Fetch and Extract all Website Pages Content and Store in Pinecone Vector Database as KnowledgeBase with Google Gemini Embeddings
Use cases are many: Populate a custom chatbot's knowledge base, create a powerful search index for your website, or build a comprehensive repository of information for internal tools!
Good to know
- At time of writing, Pinecone and Gemini API costs apply based on usage. Refer to their respective pricing pages for updated information.
- The models used in this workflow are subject to regional availability. If you encounter a "model not found" error, the service may not be available in your country or region.
How it works
- Input Collection: The workflow starts by collecting URLs, either from a user-provided sitemap or a list of individual page URLs.
- URL Processing: It then fetches sitemap XML (if provided), converts it to JSON, extracts all page URLs, and merges them with any manually entered URLs. All duplicate URLs are removed to ensure efficiency.
- Content Fetching: The workflow iterates through the unique URLs, sending HTTP requests to download the HTML content of each page.
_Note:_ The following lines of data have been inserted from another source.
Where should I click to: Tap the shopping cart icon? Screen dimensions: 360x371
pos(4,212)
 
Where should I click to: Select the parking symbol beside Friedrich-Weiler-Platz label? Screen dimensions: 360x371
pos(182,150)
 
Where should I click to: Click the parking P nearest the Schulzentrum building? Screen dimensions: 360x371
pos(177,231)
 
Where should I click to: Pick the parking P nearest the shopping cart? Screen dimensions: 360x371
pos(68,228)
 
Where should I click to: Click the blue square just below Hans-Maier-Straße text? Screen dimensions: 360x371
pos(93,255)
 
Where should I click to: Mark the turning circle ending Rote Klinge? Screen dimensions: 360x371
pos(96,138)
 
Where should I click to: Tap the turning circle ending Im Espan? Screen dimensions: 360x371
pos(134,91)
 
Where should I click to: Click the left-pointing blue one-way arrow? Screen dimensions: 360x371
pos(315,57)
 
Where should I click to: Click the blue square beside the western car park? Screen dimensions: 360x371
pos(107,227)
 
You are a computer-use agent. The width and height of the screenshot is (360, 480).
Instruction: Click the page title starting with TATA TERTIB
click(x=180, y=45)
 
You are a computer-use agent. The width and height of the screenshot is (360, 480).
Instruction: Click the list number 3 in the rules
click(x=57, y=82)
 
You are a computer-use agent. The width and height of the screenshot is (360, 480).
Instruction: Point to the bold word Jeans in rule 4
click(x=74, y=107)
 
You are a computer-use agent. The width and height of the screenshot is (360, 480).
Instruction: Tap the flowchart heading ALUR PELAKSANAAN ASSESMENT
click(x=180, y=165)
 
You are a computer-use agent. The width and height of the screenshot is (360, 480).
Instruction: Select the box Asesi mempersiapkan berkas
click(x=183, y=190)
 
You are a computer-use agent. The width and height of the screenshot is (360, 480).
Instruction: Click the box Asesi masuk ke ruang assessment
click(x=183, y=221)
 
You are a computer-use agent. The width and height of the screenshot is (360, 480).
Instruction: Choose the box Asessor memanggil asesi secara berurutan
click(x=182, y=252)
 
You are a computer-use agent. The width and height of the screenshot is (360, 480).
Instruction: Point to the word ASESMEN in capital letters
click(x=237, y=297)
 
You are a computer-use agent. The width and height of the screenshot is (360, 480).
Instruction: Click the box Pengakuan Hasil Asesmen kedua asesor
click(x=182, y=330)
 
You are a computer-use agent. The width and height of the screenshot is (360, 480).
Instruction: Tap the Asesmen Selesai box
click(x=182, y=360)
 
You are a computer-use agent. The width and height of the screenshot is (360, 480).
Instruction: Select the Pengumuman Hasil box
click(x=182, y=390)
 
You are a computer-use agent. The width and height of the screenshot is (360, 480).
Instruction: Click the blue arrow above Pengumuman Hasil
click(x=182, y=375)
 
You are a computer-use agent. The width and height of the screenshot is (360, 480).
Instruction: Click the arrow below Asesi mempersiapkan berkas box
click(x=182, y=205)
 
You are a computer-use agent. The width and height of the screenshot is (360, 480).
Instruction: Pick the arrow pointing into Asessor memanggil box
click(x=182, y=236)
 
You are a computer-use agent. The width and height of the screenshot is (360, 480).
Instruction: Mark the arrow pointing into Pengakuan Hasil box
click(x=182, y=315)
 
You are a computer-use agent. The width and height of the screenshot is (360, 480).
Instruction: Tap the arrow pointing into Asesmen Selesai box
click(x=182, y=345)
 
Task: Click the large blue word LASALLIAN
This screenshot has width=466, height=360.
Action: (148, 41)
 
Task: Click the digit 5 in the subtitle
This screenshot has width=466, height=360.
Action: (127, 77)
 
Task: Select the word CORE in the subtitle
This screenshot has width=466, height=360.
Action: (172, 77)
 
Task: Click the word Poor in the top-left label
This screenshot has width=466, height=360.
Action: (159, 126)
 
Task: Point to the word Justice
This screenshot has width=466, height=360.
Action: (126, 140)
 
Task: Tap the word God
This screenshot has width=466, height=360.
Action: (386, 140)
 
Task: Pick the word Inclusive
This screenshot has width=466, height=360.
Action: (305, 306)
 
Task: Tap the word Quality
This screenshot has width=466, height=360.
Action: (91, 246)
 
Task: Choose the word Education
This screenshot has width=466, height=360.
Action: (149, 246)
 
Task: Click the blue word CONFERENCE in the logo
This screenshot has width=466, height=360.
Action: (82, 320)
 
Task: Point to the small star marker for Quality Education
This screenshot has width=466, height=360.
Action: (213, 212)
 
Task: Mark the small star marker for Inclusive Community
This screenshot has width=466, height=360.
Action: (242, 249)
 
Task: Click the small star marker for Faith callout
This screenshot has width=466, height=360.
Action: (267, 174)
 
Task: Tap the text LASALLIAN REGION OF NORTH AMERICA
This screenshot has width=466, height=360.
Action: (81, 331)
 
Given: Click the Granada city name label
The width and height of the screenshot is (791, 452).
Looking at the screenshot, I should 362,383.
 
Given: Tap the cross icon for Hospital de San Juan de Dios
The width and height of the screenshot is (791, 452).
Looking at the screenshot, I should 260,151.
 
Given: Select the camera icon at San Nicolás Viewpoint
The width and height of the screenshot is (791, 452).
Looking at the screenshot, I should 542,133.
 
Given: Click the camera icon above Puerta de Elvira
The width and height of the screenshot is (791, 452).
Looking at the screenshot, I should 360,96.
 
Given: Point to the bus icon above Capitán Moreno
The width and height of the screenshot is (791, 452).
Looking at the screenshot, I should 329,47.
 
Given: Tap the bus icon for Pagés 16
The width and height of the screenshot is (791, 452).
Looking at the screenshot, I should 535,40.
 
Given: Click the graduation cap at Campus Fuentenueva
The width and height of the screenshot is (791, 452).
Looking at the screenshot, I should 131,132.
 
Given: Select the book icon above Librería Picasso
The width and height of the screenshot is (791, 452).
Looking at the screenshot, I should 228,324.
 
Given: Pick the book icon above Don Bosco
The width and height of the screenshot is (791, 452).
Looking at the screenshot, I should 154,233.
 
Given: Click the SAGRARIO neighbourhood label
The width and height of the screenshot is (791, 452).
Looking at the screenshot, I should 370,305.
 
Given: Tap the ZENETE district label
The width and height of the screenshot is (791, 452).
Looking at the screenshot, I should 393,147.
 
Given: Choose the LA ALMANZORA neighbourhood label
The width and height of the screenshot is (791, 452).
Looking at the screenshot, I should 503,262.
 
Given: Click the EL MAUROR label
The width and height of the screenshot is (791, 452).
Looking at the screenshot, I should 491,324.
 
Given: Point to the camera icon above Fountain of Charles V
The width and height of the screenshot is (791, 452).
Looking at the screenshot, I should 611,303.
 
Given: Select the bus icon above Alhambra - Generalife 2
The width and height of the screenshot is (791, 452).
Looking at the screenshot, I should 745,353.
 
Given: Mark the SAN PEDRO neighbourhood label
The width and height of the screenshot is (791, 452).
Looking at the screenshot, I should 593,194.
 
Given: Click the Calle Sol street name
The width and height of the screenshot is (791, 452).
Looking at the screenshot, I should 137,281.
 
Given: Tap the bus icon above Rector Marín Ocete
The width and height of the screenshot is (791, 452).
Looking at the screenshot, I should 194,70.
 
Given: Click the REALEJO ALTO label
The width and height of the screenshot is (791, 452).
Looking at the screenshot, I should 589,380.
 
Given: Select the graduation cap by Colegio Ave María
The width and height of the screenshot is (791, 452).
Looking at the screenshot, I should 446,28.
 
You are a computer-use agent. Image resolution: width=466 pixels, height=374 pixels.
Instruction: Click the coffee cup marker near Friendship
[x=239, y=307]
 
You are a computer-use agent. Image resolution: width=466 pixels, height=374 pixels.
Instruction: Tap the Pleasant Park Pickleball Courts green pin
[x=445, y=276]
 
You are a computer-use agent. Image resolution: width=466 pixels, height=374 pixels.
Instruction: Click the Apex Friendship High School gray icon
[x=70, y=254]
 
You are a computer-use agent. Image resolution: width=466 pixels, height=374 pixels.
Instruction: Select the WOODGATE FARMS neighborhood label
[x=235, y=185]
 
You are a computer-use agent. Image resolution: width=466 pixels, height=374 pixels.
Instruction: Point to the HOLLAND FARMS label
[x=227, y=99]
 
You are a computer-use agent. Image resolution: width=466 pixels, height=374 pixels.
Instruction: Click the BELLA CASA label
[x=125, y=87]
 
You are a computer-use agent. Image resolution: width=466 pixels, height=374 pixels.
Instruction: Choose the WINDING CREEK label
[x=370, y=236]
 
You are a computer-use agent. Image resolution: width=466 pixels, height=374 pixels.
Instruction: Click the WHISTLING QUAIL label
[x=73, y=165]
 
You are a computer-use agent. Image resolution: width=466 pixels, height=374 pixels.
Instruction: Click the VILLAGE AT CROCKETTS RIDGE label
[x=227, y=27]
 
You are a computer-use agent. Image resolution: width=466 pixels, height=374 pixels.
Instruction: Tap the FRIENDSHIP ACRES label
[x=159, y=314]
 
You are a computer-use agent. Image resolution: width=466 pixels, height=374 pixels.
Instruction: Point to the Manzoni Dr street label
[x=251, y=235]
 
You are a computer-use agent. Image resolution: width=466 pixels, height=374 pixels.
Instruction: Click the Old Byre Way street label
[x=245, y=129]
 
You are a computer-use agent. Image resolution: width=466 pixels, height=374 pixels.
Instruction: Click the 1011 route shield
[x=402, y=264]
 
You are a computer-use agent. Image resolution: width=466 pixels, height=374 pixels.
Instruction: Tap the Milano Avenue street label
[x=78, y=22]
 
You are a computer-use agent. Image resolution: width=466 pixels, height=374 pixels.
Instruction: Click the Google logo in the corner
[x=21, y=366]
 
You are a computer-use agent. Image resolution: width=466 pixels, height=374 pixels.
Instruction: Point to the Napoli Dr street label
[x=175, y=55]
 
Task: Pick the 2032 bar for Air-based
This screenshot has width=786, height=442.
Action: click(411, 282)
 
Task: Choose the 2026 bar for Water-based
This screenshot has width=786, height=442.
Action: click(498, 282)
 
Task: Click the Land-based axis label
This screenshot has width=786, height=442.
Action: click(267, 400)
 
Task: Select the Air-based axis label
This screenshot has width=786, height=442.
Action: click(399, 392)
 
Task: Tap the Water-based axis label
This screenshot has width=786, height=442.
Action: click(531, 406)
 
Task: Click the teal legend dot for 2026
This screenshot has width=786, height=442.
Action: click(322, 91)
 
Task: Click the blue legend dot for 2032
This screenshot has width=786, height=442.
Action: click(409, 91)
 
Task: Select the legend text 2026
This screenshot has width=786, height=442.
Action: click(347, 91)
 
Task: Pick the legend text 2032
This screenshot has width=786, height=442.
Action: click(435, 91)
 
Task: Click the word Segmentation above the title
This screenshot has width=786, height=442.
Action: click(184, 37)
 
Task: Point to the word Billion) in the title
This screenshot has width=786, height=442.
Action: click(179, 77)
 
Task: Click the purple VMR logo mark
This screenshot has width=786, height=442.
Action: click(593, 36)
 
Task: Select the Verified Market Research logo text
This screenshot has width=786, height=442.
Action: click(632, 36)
A small delay is added between requests to be courteous to the website servers.
- Content Extraction: The HTML content is then processed to extract the main textual content from the page's body, excluding images, and cleaning the text for better quality.
- Embedding Generation: Gemini's embedding model converts the extracted text into vector embeddings, capturing the semantic meaning of the content.
- Pinecone Storage: Finally, these vector embeddings, along with their associated content, are uploaded to your specified Pinecone index, creating a searchable knowledge base. Existing data in the namespace is cleared before new data is inserted.
How to use
- The workflow is triggered by a form where you input your sitemap or page URLs.
- You can monitor the execution flow within n8n to see pages being processed and uploaded.
- The
Wait 5 sec
node can be adjusted if you need to fetch content more rapidly or slowly, depending on the website's rate limits.
Requirements
- Google Gemini API key for text embeddings.
- Pinecone API key for vector database storage.
Customising this workflow
This workflow can be adapted for various purposes. Consider:
- Adding more sophisticated HTML parsing logic to extract specific sections of a webpage.
- For building a Web Support Chatbot
- Integrating with other services to trigger updates to the knowledge base (e.g., automatically updating when new blog posts are published).
- Connecting the Pinecone knowledge base to a chatbot or search application for enhanced functionalities.